• Goal of the exercise: Collect every line of the material below that contains the string "button". Case counts.
══════════════════════════════
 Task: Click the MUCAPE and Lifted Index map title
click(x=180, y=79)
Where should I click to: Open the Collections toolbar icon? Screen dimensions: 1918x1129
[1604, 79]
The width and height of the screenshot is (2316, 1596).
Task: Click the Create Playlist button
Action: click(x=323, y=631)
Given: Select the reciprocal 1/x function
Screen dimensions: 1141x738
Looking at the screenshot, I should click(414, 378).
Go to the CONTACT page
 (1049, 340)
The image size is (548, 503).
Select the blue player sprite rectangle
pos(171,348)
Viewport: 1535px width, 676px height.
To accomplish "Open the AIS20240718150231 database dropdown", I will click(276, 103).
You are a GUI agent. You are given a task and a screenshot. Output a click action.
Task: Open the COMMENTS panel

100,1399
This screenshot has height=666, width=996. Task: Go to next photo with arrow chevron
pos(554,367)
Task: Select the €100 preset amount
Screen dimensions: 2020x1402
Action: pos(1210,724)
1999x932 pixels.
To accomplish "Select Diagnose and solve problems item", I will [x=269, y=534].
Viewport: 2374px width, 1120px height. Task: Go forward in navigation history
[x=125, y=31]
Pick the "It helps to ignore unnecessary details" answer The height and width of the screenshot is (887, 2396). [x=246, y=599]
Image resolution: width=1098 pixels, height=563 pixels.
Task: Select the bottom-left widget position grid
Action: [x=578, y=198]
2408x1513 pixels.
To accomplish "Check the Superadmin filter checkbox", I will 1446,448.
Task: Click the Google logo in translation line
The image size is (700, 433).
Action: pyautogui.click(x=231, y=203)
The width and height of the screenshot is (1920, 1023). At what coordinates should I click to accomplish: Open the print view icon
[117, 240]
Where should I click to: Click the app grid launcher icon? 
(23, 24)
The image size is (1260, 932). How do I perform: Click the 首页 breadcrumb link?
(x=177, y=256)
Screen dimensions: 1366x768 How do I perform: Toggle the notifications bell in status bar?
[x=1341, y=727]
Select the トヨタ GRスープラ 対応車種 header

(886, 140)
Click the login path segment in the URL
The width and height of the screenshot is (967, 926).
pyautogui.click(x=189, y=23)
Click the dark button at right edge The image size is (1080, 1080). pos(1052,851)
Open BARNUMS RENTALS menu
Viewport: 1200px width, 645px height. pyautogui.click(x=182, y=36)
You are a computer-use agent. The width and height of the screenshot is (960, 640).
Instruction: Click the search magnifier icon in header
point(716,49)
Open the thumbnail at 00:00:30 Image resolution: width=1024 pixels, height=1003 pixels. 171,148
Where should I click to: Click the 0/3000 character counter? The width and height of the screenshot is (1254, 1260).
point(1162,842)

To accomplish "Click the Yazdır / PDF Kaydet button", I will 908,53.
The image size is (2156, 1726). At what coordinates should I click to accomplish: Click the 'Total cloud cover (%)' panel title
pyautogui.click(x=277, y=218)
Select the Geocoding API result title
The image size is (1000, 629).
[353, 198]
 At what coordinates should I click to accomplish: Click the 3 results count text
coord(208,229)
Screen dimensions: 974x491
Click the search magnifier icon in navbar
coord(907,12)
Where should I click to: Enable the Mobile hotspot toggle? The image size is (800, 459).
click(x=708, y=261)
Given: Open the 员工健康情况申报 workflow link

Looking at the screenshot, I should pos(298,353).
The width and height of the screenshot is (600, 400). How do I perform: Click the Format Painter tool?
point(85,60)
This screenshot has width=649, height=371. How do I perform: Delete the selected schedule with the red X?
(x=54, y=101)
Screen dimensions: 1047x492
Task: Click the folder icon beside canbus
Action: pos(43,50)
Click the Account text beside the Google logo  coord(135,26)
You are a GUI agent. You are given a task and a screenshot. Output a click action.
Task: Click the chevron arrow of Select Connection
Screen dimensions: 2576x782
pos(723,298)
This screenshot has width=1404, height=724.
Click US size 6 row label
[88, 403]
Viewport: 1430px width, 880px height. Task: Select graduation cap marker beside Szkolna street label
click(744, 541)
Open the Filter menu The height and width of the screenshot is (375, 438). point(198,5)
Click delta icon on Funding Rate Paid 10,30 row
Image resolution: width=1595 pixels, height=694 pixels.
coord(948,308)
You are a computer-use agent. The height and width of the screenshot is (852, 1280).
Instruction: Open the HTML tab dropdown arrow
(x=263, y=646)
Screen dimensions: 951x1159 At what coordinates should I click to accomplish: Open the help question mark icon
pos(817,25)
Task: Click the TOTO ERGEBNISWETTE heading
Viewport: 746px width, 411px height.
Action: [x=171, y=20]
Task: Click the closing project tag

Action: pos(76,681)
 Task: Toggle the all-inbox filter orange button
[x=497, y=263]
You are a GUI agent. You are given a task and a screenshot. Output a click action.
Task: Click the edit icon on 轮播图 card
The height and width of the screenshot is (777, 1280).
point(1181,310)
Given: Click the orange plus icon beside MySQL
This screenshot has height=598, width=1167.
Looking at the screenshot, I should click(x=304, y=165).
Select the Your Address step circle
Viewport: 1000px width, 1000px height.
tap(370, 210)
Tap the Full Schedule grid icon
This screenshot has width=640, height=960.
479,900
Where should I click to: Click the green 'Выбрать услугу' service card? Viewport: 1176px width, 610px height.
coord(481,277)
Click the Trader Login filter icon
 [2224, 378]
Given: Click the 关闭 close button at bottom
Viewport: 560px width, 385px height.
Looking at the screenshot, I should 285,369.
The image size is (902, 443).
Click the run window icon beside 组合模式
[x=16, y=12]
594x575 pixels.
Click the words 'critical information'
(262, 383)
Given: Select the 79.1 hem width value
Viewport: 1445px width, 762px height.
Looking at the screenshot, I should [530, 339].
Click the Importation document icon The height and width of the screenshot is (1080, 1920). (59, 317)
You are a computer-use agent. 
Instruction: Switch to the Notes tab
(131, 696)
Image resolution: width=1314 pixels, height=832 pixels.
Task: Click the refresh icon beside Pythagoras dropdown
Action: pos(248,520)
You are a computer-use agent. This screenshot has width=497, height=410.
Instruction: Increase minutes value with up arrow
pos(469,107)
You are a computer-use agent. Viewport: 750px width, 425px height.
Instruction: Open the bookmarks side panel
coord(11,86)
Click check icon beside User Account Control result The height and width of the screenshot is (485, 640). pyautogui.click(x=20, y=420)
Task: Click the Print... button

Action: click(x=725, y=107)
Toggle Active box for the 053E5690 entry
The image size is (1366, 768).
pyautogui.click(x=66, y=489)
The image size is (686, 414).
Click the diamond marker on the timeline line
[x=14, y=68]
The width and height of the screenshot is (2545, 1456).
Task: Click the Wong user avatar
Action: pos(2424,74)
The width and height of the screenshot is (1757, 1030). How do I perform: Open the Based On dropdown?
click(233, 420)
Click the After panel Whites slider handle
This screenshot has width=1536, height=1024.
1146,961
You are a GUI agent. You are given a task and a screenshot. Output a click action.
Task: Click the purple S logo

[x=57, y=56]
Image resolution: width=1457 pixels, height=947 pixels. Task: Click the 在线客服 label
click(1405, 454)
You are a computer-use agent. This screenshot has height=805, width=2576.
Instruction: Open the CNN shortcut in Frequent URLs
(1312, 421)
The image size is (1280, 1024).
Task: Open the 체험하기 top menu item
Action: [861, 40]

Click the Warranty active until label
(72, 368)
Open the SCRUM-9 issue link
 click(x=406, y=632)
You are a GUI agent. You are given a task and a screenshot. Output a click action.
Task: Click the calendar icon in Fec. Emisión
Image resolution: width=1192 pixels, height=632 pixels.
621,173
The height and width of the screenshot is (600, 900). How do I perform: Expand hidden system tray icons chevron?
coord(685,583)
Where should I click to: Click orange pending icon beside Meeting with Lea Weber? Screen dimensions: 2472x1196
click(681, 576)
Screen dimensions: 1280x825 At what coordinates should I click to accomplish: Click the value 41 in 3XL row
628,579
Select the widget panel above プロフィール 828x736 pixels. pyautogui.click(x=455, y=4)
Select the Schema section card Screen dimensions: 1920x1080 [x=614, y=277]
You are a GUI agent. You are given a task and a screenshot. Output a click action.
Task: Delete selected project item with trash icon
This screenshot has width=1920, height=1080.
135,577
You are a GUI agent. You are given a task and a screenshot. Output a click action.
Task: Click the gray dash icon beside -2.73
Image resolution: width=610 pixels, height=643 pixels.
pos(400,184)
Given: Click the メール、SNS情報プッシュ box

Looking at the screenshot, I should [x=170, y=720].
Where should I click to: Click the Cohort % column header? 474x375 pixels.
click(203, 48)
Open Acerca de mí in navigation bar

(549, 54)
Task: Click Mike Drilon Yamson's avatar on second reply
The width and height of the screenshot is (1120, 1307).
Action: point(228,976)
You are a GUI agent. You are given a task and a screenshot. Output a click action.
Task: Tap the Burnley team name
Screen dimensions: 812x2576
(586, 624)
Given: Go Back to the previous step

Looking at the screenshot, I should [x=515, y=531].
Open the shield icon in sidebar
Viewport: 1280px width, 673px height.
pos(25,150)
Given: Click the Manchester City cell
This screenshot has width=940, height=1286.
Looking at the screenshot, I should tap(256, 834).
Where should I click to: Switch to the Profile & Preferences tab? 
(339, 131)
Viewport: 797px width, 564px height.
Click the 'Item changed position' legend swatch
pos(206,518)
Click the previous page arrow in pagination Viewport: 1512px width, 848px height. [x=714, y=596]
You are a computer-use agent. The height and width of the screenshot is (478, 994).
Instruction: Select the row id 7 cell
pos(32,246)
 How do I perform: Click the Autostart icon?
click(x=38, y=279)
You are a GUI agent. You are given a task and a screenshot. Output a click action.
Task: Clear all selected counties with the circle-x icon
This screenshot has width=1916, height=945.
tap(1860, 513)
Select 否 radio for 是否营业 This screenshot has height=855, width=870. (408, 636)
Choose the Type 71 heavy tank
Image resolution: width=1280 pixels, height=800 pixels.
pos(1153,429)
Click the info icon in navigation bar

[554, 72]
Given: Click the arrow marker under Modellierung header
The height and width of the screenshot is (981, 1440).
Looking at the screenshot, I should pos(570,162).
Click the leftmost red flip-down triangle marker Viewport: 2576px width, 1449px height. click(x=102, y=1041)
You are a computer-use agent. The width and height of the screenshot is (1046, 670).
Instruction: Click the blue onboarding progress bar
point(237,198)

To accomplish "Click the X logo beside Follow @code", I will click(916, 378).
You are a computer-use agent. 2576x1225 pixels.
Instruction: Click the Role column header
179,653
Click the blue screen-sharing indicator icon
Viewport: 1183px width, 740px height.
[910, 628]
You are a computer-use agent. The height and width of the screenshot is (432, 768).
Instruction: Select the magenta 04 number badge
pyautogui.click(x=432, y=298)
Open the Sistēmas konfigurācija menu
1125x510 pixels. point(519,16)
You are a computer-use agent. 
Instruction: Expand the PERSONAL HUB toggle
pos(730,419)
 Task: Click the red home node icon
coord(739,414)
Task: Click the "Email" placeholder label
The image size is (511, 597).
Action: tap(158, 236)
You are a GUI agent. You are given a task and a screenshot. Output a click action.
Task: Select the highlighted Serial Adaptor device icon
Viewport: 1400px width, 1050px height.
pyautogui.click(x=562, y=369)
══════════════════════════════
• Response to this exercise:
Task: Click the Create Playlist button
Click the dark button at right edge The image size is (1080, 1080). pos(1052,851)
To accomplish "Click the Yazdır / PDF Kaydet button", I will 908,53.
 Task: Toggle the all-inbox filter orange button
Given: Click the 关闭 close button at bottom
Task: Click the Print... button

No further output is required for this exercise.